December 10, 2019 Clive Maxfield


The NUCLEO-8S207K8 board boasts a 32-pin STM8S207K8 MCU (Image source: STMicroelectronics)

I just heard from the guys and gals at STMicroelectronics (ST) that they are "making design starts using 8-bit STM8 microcontrollers (MCUs) faster, more affordable, and more accessible for creative minds of all types by introducing new development boards in the easy-to-use Nucleo-32 form factor." We will return to consider these little rascals in a moment, but first...

My knee-jerk reaction was, "How exciting!" This was closely followed by my second thought, which was, "What on Earth is the Nucleo-32 form factor?" So, I had a quick Google while no one was looking, spent some time rummaging around the STMicroelectronics website, and discovered that the original Nucleo-32 boards were introduced to provide an affordable and flexible way for users to try out new concepts and build prototypes with ST's 32-bit STM32 microcontrollers.
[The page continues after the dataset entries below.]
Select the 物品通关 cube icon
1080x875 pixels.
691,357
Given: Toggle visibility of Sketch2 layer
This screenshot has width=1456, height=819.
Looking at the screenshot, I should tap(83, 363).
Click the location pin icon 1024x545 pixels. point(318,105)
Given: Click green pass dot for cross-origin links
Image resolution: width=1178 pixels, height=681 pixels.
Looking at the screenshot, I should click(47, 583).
The new STM8 Nucleo-32 boards have the same footprint and connectivity as the STM32 Nucleo-32 boards, the main difference being that they carry 8-bit STM8 MCUs instead of their 32-bit STM32 MCU cousins.

This announcement set a rambunctious band of thoughts bouncing around my poor old noggin. For example, I've been hearing industry pundits proclaiming "the death of the 8-bit processor" for more years (decades) than I care to remember. First, we were told that 16-bit processors were going to rule the world; next, that 32-bit processors were going to gain domination over all things embedded.
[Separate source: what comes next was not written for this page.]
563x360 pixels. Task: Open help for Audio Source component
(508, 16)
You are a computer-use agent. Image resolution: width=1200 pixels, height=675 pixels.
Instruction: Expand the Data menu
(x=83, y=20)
In reality, there's room for 8-bit, 16-bit, 32-bit, and 64-bit processors depending on the application. In many cases, systems employ multiple processors. According to the Aspencore 2019 Embedded Markets Study, an average of 61% of new embedded systems boast a 32-bit processor as their main processor (this rose to 71% in the case of EMEA -- Europe, the Middle East, and Africa -- designs), while 15% used 64-bit processors, 11% used 16-bit processors, and 10% used 8-bit processors. The 8-bit and 16-bit percentages have held relatively steady for the past five years, while 64-bit processors have gained a little ground at the expense of their 32-bit cousins.

Furthermore, in the case of systems that used additional processors in conjunction with their main processor, 8-bit devices were used as secondary processors in 19% of the systems.

Another interesting aspect to the Nucleo-32 boards is that they boast the same connectivity form factor as the Arduino Nano (note that the Nucleo-32's board footprint is a tad longer than the Nano). This means that it's easy to expand the functionality of these open development platforms with a wide range of open source shields.

I remember when the original Arduinos first appeared on the market circa 2005. They were originally intended for use by students, but they rode the crest of the burgeoning Maker Movement wave and soon became ubiquitous.

In the early years, Arduinos were regarded with a combination of affection and distain by professional engineers. Over time, however, things began to change. A huge Arduino ecosystem grew, including a tremendous number of shields boasting sensors and peripheral devices, all bolstered by open source hardware and software.

Gradually, some professional engineers started to use the combination of Arduinos and breakout boards (BOBs) presented as Arduino shields as platforms to evaluate sensors and peripherals (see also Use Arduino BOBs to Quickly Evaluate Sensors and Peripherals).

In fact, my chum Duane Benson from Screaming Circuits -- the folks who specialize in building short-run, one-off, and prototype PCB assemblies with rapid turn times -- often uses an Arduino Nano, Uno, or Mega, along with one or more off-the-shelf shields, to prototype a subsystem for one of his robot projects. Duane then uses various portions of these open source designs to quickly spin up his own specialized board. But we digress…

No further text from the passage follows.